[comp.dsp] sound data compression

garton@cunixa.cc.columbia.edu (Bradford Garton) (09/24/89)

In article <7814@microsoft.UUCP> brianw@microsoft.UUCP (Brian Willoughby) writes:
>Just by storing the *difference* between
>adjacent samples, and assuming that there are no impulses, a great
>savings in data can be achieved over storing 16 bit *absolute* values.

I've wondered about this before -- is this the technique known as
"delta modulation"?  I seem to recall some DACs made by dbx on the
market some years ago that employed such a scheme.  I gather one
of the problems was that errors would start being compounded.

Brad Garton
Columbia University Music Department
brad@woof.columbia.edu

ashok@atrp.mit.edu (Ashok C. Popat) (09/25/89)

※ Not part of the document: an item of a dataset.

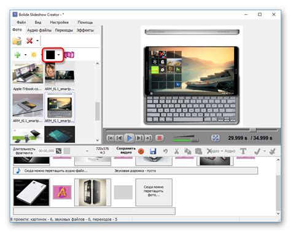Click the blue floppy disk save icon

153,151
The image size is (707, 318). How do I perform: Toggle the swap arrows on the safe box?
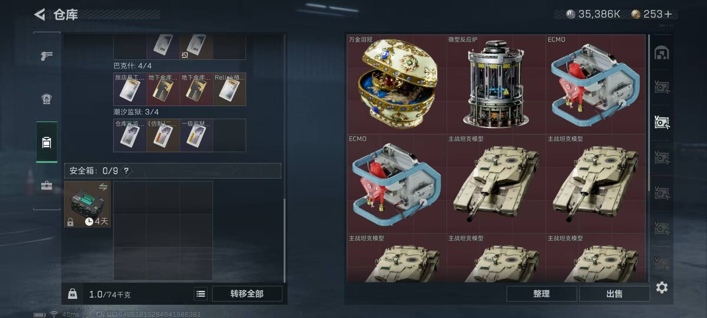103,187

In article <1900@cunixc.cc.columbia.edu> brad@woof.columbia.edu (Brad Garton) writes:
>In article <7814@microsoft.UUCP> brianw@microsoft.UUCP (Brian Willoughby) writes:
>>Just by storing the *difference* between
>>adjacent samples, and assuming that there are no impulses, a great
>>savings in data can be achieved over storing 16 bit *absolute* values.
>
>I've wondered about this before -- is this the technique known as
>"delta modulation"?

I think it is called "differential PCM" or "DPCM" (actually, it is a
special case of DPCM --- first-order DPCM with a unit prediction
coefficient).  The term "delta modulation" usually refers to the
special case of first-order DPCM in which the prediction error is
quantized with exactly one bit (i.e., two quantization levels).

>[...]                    I gather one
>of the problems was that errors would start being compounded.

The trick is to use the difference between the current sample and the
previous reconstructed sample (not the previous original sample).
This prevents the quantization error from building up (in the case of
error-free channels or media).

In general, the previous reconstructed sample is multiplied by a
"prediction coefficient" before the difference is computed.

In the case of error-prone channels (or media), single bit-errors will
propagate over successive samples in DPCM.  For this reason, in
first-order DPCM, the prediction coefficient should be chosen to be
slightly less than unity, so that the decoding system will have its
pole lie strictly inside the unit circle.  This will allow the effects
of transmission/storage errors to die away.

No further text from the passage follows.